The Travel Guide to the Peninsula de Nicoya, Costa Rica, with detailed Maps, Hotels and Tourist Information
The beaches of Playa Coyote are bisected by the Rio Jabillo and its mangrove estuary. To get from the southern (Punta Coyote) to the northern Playa Coyote (Costa de Oro) you must drive 5 km inland via San Francisco de Coyote.
The southern beach, called Punta Coyote, is in a large bay, fringed by a palm grove with a well tended picnic area and camping facilities.
The tranquil waters here are perfect for children and non-swimmers. The bay is so shallow that at low tide the beach is a 200 meter broad expanse of powdery sand while at high tide it is almost non-existent.
At the northern end of Playa Punta Coyote is the estuary of the Rio Jabillo where you can watch
waterfowl like egrets and herons.
Sometimes you can also spot crocodiles basking on the river banks.
To the south the rocky promontory of Punta Coyote closes off the adjacent beach of Playa Caletas which belongs to the Caletas Ario Wildlife Refuge. The reserve was established in 2006 to protect one of Costa Rica's most important nesting sites for sea turtles.
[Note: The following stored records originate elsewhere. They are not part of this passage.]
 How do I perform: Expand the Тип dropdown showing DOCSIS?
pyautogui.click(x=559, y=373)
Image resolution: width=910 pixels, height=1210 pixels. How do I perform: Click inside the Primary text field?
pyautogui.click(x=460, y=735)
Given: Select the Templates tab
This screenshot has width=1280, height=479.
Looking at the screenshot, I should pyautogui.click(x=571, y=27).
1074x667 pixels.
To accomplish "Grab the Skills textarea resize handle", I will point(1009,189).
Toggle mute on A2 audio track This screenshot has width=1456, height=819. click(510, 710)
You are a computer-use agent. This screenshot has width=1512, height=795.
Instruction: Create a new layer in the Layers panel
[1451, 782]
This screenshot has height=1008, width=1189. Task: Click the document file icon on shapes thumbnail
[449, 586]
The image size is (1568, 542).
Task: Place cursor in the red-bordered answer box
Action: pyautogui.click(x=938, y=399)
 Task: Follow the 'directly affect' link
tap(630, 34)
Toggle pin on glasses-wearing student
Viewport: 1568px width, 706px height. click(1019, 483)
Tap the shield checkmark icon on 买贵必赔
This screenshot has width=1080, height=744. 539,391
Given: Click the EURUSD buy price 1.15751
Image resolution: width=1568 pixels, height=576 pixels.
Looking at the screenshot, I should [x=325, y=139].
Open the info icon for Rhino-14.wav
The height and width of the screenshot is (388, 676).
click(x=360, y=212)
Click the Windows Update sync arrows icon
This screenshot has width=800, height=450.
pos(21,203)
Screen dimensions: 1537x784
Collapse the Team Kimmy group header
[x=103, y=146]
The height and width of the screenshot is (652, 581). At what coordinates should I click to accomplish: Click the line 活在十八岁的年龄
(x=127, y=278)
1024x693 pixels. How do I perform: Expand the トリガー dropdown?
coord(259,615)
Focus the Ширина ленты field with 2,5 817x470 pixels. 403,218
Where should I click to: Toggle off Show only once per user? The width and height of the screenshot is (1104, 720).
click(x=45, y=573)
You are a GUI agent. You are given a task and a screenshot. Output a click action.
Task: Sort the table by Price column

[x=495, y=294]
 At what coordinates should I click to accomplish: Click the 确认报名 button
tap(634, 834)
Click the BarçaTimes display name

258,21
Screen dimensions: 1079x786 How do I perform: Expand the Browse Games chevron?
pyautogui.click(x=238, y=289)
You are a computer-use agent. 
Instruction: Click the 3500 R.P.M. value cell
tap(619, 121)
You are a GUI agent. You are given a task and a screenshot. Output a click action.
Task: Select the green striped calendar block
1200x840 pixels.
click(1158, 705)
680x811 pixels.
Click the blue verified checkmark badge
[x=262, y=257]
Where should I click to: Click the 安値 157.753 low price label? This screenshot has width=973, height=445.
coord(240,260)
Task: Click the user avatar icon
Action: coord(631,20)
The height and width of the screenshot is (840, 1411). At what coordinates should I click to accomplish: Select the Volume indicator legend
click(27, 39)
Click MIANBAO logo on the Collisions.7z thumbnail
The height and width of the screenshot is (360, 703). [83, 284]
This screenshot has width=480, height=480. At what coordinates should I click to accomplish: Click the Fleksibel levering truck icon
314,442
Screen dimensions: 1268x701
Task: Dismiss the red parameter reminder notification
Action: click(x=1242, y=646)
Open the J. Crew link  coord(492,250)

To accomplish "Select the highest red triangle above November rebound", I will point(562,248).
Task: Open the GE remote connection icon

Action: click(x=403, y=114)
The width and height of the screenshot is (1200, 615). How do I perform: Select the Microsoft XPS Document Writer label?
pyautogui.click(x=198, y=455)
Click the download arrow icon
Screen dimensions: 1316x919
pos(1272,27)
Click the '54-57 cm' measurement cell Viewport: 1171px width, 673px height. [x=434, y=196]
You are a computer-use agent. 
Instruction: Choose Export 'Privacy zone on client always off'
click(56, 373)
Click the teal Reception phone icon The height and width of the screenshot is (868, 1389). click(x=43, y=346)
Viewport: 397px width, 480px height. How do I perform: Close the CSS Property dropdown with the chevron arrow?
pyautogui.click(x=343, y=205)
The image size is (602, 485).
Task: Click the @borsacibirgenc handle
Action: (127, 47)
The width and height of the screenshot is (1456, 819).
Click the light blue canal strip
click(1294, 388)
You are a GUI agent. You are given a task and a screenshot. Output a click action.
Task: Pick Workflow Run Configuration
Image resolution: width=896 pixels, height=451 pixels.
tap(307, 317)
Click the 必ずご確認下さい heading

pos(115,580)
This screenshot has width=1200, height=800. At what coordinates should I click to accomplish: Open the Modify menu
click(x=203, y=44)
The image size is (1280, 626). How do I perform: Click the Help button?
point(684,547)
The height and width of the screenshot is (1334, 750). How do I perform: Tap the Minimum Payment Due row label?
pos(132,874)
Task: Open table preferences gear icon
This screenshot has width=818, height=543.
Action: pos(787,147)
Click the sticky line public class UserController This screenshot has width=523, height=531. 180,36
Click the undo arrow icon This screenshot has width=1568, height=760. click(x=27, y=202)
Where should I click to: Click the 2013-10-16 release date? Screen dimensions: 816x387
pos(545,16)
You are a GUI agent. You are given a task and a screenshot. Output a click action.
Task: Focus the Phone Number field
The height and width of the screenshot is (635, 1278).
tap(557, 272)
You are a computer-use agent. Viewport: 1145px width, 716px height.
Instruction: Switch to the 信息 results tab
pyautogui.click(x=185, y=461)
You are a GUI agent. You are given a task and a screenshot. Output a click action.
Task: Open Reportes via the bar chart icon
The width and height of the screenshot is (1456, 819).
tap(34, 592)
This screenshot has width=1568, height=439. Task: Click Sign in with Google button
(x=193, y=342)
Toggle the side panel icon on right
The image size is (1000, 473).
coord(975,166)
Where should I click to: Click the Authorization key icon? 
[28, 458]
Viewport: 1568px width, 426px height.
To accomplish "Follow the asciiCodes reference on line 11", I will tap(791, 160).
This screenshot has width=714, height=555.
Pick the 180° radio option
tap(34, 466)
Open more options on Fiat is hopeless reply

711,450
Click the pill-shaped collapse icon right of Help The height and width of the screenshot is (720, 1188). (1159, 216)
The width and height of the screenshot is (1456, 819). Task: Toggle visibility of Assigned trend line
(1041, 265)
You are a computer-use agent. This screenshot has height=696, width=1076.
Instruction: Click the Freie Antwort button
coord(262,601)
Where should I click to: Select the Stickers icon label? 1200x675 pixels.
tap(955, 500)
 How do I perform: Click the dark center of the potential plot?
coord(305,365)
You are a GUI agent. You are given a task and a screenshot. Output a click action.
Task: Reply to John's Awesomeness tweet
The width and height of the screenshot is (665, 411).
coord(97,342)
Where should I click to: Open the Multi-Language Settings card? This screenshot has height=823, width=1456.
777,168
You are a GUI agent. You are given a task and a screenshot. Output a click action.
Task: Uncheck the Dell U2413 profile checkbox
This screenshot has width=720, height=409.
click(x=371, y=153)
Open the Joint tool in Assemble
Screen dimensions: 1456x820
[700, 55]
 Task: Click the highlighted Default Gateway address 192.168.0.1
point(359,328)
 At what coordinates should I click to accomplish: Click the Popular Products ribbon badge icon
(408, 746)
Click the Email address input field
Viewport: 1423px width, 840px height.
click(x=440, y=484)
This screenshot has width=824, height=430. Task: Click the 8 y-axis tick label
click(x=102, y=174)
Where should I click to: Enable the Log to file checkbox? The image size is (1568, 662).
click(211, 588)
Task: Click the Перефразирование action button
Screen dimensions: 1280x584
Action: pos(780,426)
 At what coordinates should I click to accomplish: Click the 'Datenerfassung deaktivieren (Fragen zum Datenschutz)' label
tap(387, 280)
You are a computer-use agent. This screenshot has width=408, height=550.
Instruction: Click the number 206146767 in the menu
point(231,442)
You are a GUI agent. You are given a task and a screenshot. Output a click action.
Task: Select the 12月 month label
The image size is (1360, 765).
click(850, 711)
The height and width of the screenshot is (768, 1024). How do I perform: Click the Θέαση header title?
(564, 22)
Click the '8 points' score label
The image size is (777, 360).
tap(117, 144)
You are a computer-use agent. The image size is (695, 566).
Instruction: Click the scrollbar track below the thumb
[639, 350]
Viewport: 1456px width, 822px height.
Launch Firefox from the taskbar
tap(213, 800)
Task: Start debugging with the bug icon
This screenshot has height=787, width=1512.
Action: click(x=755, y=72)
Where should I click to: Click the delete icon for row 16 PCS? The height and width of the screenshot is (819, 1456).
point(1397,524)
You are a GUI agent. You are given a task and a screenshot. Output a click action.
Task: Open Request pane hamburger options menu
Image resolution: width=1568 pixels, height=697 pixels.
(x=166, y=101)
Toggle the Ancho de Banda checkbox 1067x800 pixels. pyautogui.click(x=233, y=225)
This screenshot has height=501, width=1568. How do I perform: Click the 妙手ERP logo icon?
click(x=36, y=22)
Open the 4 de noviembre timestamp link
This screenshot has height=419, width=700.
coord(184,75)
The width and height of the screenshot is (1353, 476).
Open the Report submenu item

Surfers can rent boards at Tanga's beach restaurant to surf in front of Punta Coyote, a 20 min walk around the rocky headland. The left and right reef breaks are best when the swells pick up from the south.
Five kilometer on the road inland, San Francisco de Coyote is a small village with some shops, cabinas and restaurants. A daily bus goes to San Jose and also serves the beaches of Bejuco and Playa San Miguel. Other buses connect to Jicaral and the ferry in Playa Naranjo, but there is no public transportation to Mal Pais, Santa Teresa or Montezuma. See: » Road description from Coyote to Santa Teresa
If you continue north, towards Samara, seven km past San Francisco de Coyote a road to the left leads to Playa San Miguel. There is no village or shops, only one or two bars and some vacation homes.
The beach with fine gray sand stretches for several miles and is deserted for most of the time.
Swimming in the ocean is not recommended as there are strong rip tides, but you find a great, picturesque lagoon for bathing and swimming at the southern end of San Miguel.
Here you can wallow in calm, chest deep water and watch egrets, herons and pelicans catching their fish.
Playa San Miguel offers good surfing at low to medium tide, with bigger swells waves tend to close out.
The untouristy character of this area is the biggest attraction for those who crave solitude on the beach and in the waves.
There aren't many hotels in Playa San Miguel but you can find lodgings with personalized attention and activities ranging from kayak tours into the mangroves to surf lessons, horseback riding, sport fishing, or a visit to a nearby butterfly farm.
From Playa San Miguel to Samara you continue north on the coastal road, passing through the quiet hamlets of Bejuco, Pueblo Nuevo, Playa Islita and Camaronal, until you reach the paved road near Playa Carrillo / Samara.